--- BEGIN Text to read ---

# Will an Oppo 103 play FLAC from a USB connected Hard Drive?



## XEagleDriver (Apr 15, 2010)

Question in the title.

BACKGROUND: 
I have a back up of my music collection (in both FLAC & 320bps mp3) on an external Seagate 1TB HD (USB 3.0). 

On a whim I connected it to a ~2yr old Samsung BD-C5500 BluRay player USB input. The Samsung C5500 sees all the HD folders and plays the mp3 files, but not the FLAC files. 

Relatively easy menu/navigation of the folders, it is nice to have the albums/songs on the HT screen, and it sounds pretty good, but a little constrained compared to CD/SACD.

An older Oppo 980H performing SACD duty for the HT does not recognize a HD of that size/type.

This led to an upgrade idea of an getting an Oppo 103 for the HT if it can play FLAC from the HD and then redistribute the C5500 and 980H to other places in the house.

Did not find this ? addressed on the Oppo website.

Thanks,
XEagleDriver


----------



## natescriven (Jan 12, 2011)

The Oppo will play FLAC. Is your hard drive externally powered? That usually helps. I'm using my Denon receiver for FLAC playback (up to 24/96) and love it. It can be played and easily controlled on zone 2 as well. Another option for you would be to leave the files on a computer and play the files over the network.


----------



## Almadacr (May 5, 2011)

Do you have a receiver with USB or it's just the BD player connected to the TV ?


----------



## natescriven (Jan 12, 2011)

Almadacr said:


> Do you have a receiver with USB or it's just the BD player connected to the TV ?


 If you're replying to my post, then I have a receiver with USB. Its a Denon 991. The only complaints I have is the lack of gapless playback and the interface is barebones.


----------



## XEagleDriver (Apr 15, 2010)

The HD is USB powered (no wall wart). 
The Samsung bluray is connected to a Denon 988 (simlar to more common AVR-2808) and does not have USB.
The Samsung interface is actually pretty good, I do not know how it compares to Denon's.

Thanks,
XEagleDriver


----------



## Almadacr (May 5, 2011)

natescriven said:


> If you're replying to my post, then I have a receiver with USB. Its a Denon 991. The only complaints I have is the lack of gapless playback and the interface is barebones.

--- END Text to read ---

Copy the Oppo 103 thread starting at "An older Oppo" and ending at "in the house.", but put "upgrade plan" wherever "upgrade idea" appears. Ignore the data after the Oppo 103 thread.

--- BEGIN Data rows ---

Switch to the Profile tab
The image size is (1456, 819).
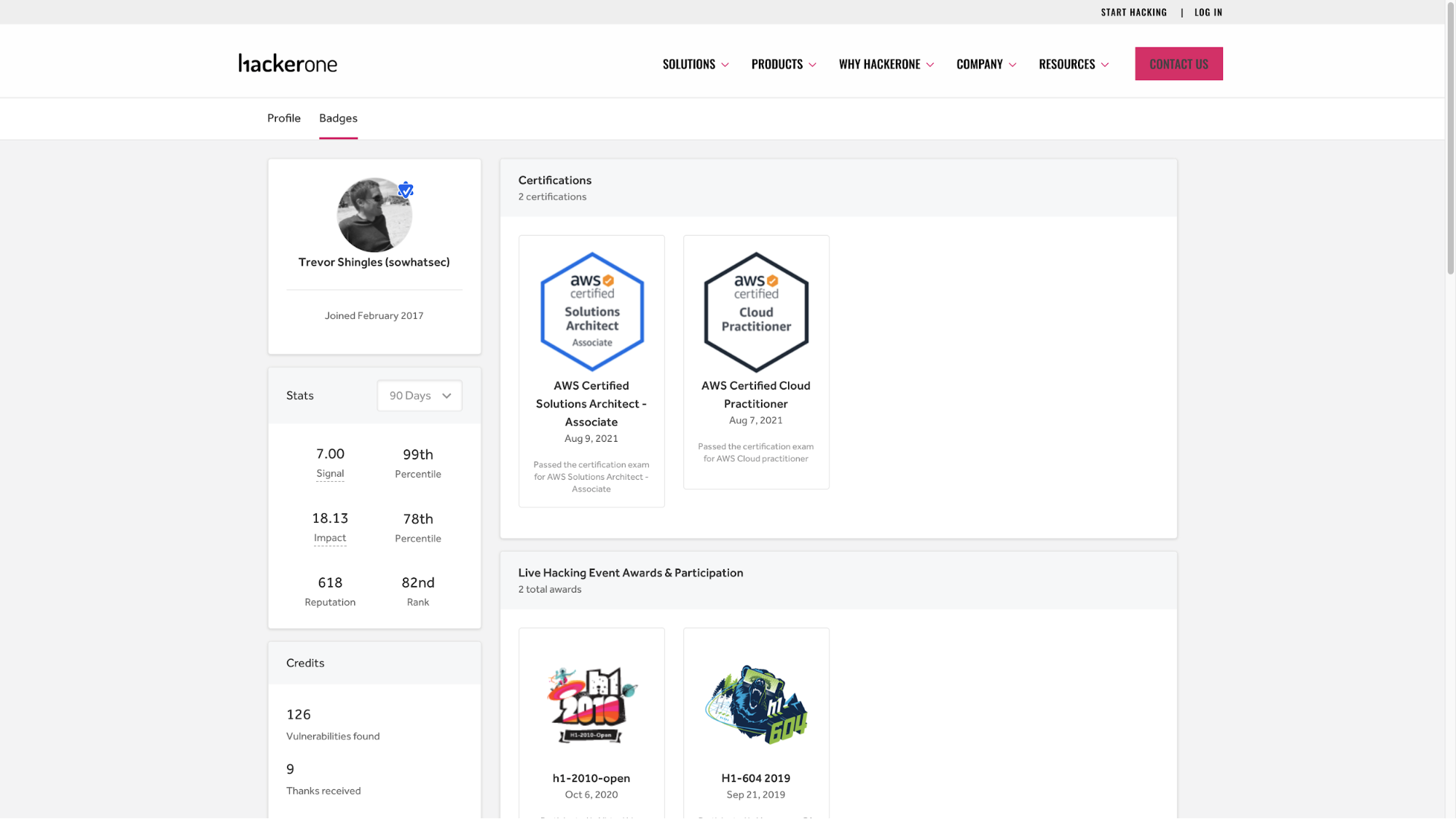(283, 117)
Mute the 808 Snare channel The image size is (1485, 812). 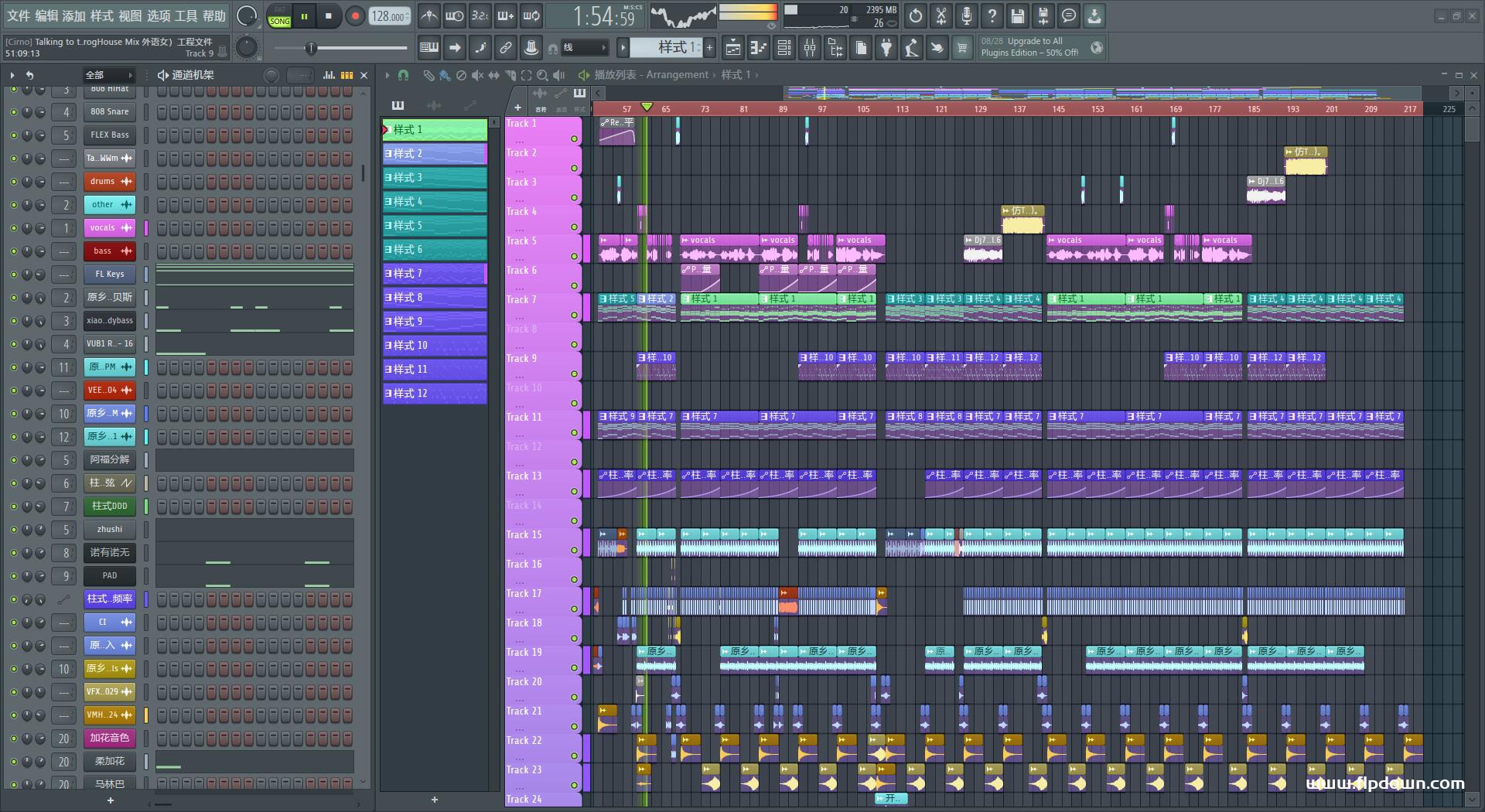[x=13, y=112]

--- END Data rows ---
--- BEGIN Data rows ---

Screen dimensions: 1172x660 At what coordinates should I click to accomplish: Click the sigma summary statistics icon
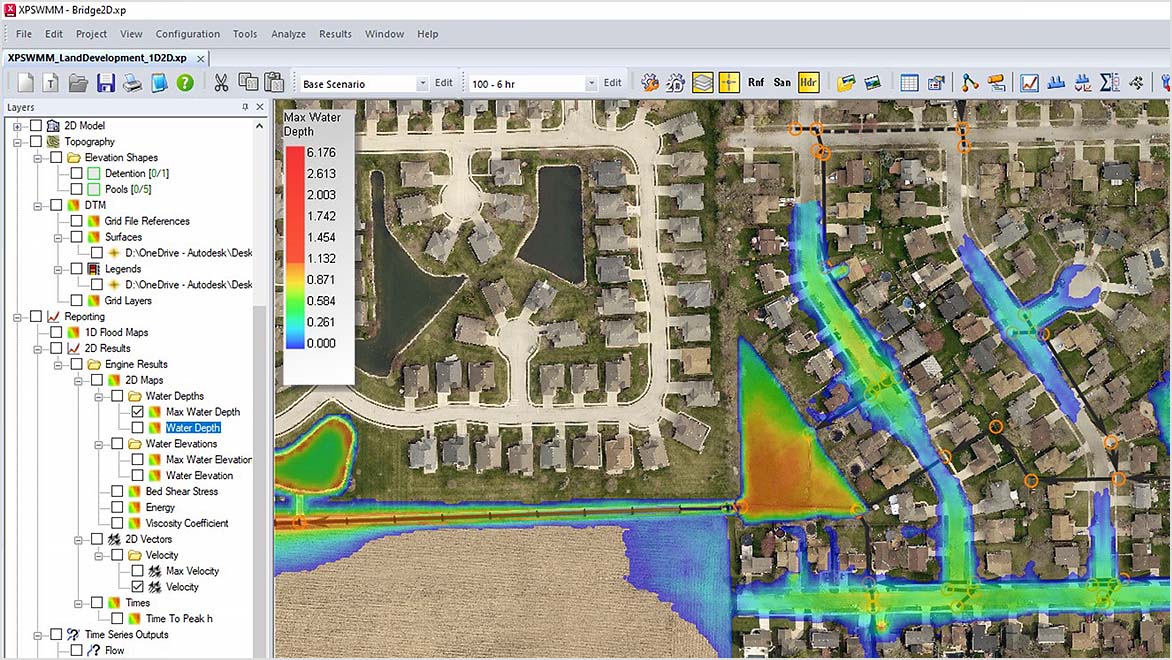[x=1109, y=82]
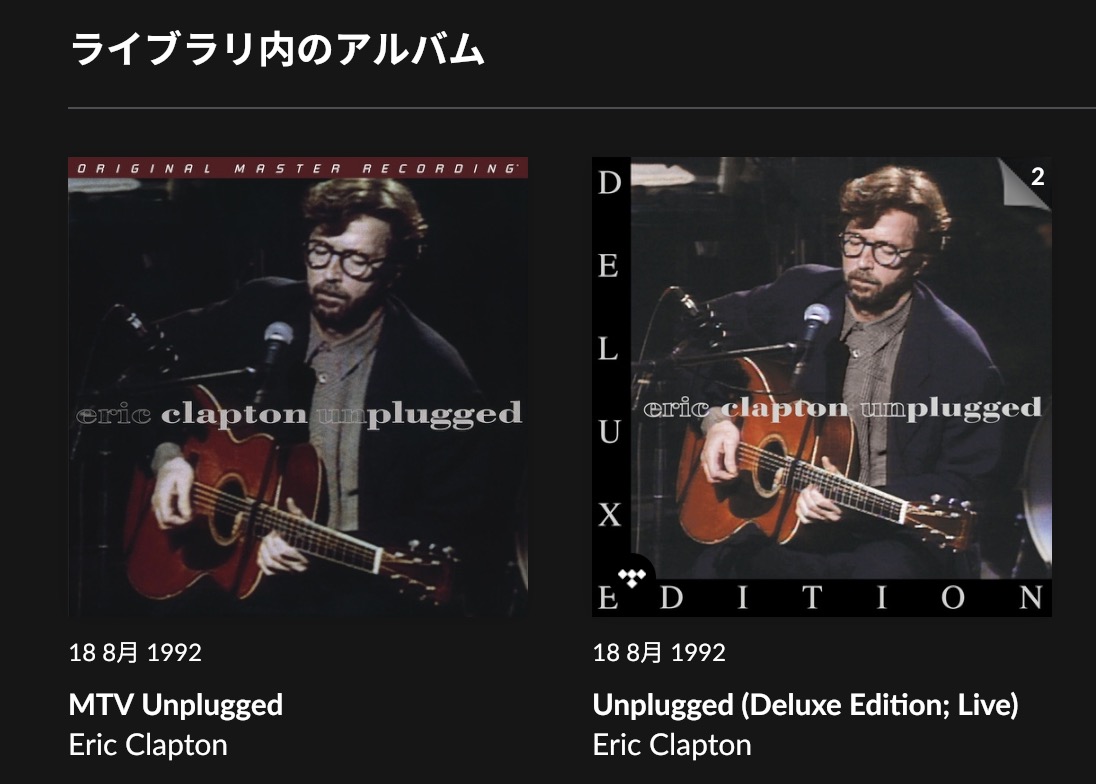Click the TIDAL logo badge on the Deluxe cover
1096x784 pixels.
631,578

--- END Data rows ---

• Correct result
An older Oppo 980H performing SACD duty for the HT does not recognize a HD of that size/type.

This led to an upgrade plan of an getting an Oppo 103 for the HT if it can play FLAC from the HD and then redistribute the C5500 and 980H to other places in the house.